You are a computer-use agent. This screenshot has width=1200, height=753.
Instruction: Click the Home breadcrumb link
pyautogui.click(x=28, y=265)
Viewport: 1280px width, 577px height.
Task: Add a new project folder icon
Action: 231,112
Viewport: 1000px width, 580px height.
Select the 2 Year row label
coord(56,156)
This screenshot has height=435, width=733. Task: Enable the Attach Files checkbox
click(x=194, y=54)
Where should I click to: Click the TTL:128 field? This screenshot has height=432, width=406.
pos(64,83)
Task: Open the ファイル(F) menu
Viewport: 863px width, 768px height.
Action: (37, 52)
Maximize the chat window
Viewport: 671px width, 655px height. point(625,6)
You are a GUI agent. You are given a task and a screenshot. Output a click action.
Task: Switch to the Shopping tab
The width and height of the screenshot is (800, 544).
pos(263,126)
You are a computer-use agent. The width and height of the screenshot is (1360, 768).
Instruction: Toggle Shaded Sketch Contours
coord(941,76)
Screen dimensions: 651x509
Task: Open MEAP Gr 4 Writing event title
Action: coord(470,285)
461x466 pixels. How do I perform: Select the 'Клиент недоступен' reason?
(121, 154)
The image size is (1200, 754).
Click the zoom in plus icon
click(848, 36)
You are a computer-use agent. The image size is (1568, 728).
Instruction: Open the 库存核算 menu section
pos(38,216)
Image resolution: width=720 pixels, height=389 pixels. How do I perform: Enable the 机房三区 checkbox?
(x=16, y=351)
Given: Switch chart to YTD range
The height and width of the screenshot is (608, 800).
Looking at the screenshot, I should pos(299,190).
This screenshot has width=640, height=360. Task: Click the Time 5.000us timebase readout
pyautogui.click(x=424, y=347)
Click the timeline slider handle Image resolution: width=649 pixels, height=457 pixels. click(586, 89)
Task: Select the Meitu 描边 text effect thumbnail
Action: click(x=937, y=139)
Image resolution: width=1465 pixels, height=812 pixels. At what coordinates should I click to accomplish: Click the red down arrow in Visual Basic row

### [Brief]
Copy out each line of the data where the string "agent" appears.

### [Solution to this task]
You are a computer-use agent. This screenshot has width=1200, height=753.
You are a GUI agent. You are given a task and a screenshot. Output a click action.
You are a computer-use agent. The width and height of the screenshot is (1360, 768).
You are a computer-use agent. The image size is (1568, 728).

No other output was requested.